Were you working on the artwork alongside the music?

Yes. Well, I’ve always been interdisciplinary. I always paint and write and make music basically at the same time. At the moment, I’m sitting in between my paintings and my desk where all my instruments are because I’m jumping back and forth. So I’m working on the visuals and rehearsing the instruments. It’s what I’ve always done. I need that. I need the visual aspect and the colors and the ink as much as I do the instruments.

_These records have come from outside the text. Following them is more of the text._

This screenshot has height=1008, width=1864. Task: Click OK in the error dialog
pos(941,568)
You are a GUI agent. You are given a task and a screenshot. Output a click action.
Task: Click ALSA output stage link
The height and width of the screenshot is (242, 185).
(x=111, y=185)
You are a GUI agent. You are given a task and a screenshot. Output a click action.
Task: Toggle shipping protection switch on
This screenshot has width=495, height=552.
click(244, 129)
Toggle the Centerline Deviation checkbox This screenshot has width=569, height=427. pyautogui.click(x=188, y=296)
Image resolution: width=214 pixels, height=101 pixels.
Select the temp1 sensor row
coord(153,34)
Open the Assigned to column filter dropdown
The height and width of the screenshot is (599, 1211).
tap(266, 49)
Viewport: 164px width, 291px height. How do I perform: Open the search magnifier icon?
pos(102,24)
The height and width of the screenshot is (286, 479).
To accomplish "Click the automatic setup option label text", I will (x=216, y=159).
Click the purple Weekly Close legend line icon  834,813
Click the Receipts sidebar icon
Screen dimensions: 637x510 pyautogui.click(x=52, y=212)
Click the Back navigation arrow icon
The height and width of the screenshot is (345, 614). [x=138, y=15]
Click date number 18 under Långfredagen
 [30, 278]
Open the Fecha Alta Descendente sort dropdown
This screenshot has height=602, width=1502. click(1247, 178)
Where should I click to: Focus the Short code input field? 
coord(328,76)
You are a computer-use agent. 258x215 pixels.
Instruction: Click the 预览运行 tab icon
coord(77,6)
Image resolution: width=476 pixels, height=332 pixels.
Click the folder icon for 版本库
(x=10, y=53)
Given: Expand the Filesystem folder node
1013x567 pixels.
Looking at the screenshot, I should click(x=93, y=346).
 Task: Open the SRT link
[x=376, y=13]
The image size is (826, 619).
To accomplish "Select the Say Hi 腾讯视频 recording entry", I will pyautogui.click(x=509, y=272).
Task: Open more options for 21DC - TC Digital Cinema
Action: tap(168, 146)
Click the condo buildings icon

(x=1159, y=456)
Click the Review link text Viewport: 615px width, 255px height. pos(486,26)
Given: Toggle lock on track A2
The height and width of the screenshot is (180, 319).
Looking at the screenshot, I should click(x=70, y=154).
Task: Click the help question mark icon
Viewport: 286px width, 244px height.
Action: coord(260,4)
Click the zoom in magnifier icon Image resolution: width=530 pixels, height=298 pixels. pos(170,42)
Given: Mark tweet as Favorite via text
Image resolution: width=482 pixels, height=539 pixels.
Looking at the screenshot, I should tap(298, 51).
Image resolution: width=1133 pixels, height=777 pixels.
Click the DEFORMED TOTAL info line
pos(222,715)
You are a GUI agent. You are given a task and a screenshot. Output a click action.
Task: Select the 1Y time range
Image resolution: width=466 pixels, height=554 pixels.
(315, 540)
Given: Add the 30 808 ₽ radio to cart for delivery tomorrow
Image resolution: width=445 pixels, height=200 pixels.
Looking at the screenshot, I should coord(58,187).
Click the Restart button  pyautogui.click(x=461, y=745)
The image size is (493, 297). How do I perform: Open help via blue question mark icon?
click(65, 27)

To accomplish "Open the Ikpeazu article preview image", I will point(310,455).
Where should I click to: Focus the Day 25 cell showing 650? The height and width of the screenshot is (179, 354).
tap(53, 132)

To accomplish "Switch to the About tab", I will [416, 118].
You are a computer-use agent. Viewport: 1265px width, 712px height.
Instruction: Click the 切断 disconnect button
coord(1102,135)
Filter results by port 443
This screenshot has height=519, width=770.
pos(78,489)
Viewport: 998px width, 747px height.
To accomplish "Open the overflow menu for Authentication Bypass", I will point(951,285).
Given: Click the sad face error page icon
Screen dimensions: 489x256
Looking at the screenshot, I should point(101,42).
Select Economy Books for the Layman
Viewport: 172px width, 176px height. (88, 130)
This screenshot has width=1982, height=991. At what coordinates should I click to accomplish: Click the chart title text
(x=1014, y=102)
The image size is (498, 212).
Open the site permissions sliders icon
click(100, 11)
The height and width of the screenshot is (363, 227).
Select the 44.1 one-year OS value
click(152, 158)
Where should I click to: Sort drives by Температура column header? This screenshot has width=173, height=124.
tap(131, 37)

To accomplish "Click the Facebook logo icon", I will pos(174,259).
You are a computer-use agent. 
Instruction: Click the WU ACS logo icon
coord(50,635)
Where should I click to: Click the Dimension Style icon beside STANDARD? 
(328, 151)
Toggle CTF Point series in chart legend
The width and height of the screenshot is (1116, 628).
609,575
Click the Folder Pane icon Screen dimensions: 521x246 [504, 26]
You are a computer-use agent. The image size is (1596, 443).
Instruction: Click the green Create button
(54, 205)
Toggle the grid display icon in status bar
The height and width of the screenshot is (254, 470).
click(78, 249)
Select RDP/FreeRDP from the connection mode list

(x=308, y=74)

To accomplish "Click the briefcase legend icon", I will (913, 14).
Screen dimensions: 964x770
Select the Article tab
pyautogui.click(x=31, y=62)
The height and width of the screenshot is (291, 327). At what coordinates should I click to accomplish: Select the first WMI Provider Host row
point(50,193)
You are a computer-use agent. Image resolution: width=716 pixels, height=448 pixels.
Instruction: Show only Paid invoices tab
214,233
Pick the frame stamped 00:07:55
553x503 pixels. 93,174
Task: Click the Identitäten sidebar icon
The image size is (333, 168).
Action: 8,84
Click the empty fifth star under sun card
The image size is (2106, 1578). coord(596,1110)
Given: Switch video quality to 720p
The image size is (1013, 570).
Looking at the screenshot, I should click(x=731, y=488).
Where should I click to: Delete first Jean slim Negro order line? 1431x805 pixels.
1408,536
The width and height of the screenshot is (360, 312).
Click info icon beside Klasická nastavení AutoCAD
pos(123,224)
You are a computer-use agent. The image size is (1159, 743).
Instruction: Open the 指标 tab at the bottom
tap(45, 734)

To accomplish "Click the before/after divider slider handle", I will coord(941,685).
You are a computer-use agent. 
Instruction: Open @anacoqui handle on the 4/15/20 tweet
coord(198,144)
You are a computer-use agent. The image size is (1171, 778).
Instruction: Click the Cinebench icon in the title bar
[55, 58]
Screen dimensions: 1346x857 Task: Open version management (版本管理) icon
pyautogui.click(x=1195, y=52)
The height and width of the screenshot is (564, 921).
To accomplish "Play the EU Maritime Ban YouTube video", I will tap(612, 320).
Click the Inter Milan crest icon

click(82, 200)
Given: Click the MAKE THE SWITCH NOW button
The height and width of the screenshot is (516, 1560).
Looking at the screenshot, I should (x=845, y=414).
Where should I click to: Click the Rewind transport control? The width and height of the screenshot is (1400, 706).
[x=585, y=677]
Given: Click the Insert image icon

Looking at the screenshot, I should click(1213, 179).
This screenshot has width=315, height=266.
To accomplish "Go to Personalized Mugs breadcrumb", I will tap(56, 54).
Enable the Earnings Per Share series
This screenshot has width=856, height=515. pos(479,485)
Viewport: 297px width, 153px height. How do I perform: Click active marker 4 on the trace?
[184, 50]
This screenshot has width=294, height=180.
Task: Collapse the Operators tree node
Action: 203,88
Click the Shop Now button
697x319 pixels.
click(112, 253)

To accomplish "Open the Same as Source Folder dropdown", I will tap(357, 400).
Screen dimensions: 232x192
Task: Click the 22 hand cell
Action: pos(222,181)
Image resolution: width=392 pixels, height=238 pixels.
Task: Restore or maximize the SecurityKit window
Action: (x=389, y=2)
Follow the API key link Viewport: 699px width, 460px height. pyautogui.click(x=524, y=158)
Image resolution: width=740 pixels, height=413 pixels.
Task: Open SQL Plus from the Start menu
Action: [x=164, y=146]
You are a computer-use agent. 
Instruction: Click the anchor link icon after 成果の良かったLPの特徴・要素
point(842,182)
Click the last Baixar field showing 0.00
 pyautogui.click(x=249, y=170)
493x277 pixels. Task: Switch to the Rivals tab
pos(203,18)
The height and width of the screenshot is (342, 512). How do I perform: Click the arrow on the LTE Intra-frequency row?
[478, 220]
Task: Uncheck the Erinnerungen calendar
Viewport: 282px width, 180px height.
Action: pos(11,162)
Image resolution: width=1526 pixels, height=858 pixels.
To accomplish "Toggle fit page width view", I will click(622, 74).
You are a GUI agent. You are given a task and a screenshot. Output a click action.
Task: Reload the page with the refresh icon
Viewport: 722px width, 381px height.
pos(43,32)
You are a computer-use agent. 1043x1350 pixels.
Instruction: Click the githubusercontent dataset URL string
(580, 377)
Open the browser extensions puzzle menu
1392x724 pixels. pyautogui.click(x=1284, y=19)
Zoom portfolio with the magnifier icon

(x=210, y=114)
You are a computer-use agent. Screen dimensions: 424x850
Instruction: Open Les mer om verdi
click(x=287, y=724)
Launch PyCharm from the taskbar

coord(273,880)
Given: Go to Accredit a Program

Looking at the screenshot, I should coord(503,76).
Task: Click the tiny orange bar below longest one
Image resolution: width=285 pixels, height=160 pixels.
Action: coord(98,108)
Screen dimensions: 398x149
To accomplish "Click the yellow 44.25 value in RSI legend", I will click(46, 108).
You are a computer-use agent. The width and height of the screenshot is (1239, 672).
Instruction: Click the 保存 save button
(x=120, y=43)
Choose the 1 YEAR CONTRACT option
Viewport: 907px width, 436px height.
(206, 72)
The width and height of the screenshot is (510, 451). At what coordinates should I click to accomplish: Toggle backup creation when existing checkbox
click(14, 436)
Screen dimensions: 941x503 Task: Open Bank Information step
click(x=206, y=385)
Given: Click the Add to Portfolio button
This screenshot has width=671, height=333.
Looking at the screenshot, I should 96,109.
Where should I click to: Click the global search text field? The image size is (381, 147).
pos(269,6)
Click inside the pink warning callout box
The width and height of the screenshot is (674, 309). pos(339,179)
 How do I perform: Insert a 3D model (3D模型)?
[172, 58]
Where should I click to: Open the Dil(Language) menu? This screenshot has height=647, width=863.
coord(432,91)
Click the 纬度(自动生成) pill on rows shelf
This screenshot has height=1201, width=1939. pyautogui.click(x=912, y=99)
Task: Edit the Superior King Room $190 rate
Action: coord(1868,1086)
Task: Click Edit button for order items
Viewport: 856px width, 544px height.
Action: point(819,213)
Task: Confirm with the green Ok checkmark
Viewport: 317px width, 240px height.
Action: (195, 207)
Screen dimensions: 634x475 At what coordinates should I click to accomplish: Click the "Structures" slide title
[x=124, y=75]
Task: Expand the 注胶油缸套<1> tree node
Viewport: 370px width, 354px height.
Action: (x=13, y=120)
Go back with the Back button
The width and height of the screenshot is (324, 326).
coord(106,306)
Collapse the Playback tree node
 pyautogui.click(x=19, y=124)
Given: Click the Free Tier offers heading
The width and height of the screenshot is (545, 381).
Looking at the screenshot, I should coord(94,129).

The artwork of the album and in the catalog is basically the artwork I’ve been working on for the last year or two. What I really like about working in different media without actually specifically thinking of how to put it together, I like the way it always falls together in a magical way. The paintings really do express how I feel at the moment in a visual sense, but they really fit with the lyrics and with the sound as well. So they all have this magical, mystical, a bit melancholic atmosphere, which I think my album has too, and it just widens the 3D impression of what I do either way.

Are you performing this music live?

I did a record release party in Berlin on the 15th of May, and I’m going to be doing a couple of shows within Berlin and hopefully in England because my record label is in England. We’re working on that, and then the rest of Europe is being planned for the fall, and then hopefully next year the US.